US President Donald Trump's administration on Wednesday ordered federal agencies to undertake more large-scale layoffs of workers, while the president allowed downsizing czar Elon Musk to take a starring role at his first Cabinet meeting and discuss his ambitious budget-cutting targets.
A new memo instructed agencies to submit plans by March 13 for a "significant reduction" in staffing. The federal workforce is already reeling from waves of layoffs and program cuts by Musk's so-called Department of Government Efficiency, or DOGE. The memo did not specify the number of new layoffs.
The memo represents a major escalation in Trump and Musk's campaign to slash the size of the US government.
▲ Elon Musk, head of the Department of Government Efficiency, speaks during a Cabinet meeting chaired by US President Donald Trump at the White House on Wednesday. Andrew Harnik/GETTY IMAGES
Thus far, the layoffs have focused on probationary workers, who have less tenure in their current roles and enjoy fewer job protections. The next round would target the vastly bigger pool of veteran civil servants.
At the Cabinet meeting, Trump said Lee Zeldin, the Environmental Protection Agency administrator, plans to cut up to 65 percent of his more than 15,000 employees.
Musk is not a Cabinet-level official, and faced no approval from the Senate.
As Cabinet secretaries looked on, Musk, the Tesla and SpaceX CEO, wearing a black "Make America Great Again" baseball cap and a T-shirt reading "tech support", expressed confidence he can cut the $6.7 trillion budget by $1 trillion this year. That extremely ambitious target would likely entail significant disruption of government programs.

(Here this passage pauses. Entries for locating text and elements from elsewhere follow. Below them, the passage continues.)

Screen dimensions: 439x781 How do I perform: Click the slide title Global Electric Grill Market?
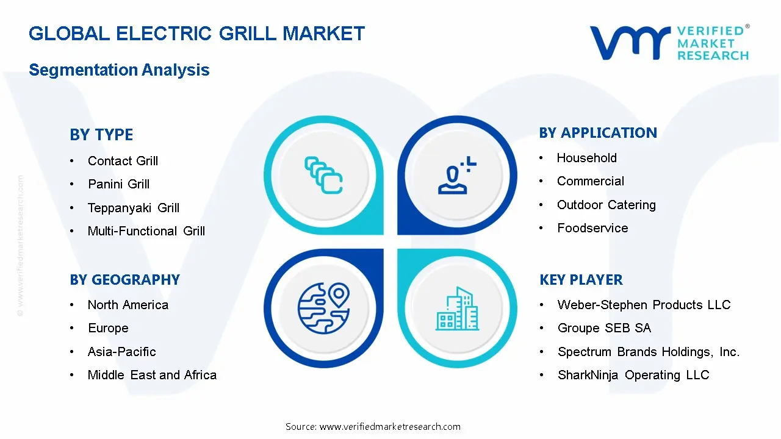[x=196, y=34]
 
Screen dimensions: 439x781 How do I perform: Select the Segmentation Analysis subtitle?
[x=119, y=70]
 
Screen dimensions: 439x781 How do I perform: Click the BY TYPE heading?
[x=101, y=135]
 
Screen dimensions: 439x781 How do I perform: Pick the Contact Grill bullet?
[x=123, y=161]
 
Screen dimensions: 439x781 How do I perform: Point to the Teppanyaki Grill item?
[x=134, y=208]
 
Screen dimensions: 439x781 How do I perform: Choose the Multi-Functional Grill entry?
[x=146, y=231]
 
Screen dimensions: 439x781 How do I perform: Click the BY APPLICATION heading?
[x=598, y=133]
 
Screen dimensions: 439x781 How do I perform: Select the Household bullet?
[x=586, y=158]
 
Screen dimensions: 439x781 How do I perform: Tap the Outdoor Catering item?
[x=606, y=205]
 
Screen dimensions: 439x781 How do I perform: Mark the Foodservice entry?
[x=592, y=228]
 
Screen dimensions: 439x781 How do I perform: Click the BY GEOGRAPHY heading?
[x=124, y=280]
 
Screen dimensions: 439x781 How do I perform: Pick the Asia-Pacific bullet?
[x=122, y=352]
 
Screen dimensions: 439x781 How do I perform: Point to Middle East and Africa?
[x=152, y=375]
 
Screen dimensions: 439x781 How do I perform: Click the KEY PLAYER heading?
[x=581, y=280]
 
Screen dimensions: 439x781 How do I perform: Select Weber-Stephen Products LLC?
[x=644, y=305]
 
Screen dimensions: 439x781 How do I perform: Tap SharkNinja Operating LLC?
[x=633, y=375]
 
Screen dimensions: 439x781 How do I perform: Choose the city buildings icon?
[x=457, y=309]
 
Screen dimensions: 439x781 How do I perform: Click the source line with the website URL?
[x=373, y=427]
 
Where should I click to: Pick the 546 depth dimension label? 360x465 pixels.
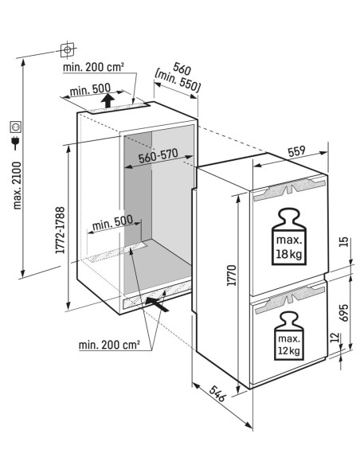212,395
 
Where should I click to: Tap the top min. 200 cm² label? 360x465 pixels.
100,67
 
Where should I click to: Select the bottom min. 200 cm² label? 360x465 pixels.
110,345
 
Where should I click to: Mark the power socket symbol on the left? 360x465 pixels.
14,126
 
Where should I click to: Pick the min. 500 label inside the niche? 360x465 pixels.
111,226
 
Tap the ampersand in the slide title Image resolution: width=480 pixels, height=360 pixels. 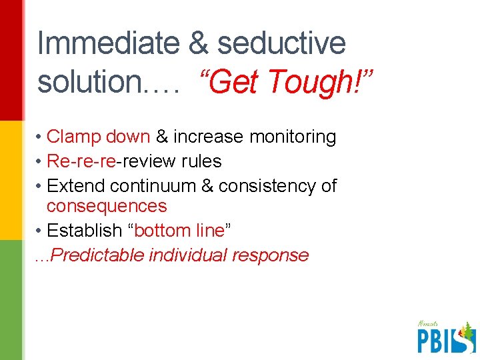(x=198, y=44)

Trump made it clear he backed Musk's effort, giving him the floor at the start of the meeting and later asking the gathered officials, "Is anyone unhappy with Elon?" There were scattered laughs.
So far, Trump and Musk have failed to slow the rate of spending. According to a Reuters analysis, the government spent 13 percent more during Trump's first month in office than during the same time last year, largely due to higher interest payments on debt and rising health and retirement costs incurred by an aging population.
Trump reiterated his promise to refrain from cutting popular health and retirement benefits, which account for nearly half of the budget.
"We're not going to touch it," said Trump.
Trump is simultaneously pushing Congress to extend his 2017 tax cuts, set to expire at year's end. The nonpartisan Committee for a Responsible Federal Budget estimates the 2017 cuts added $2.5 trillion to the nation's debt, now $36 trillion, and that extending the tax cuts could cost more than $5 trillion over a decade.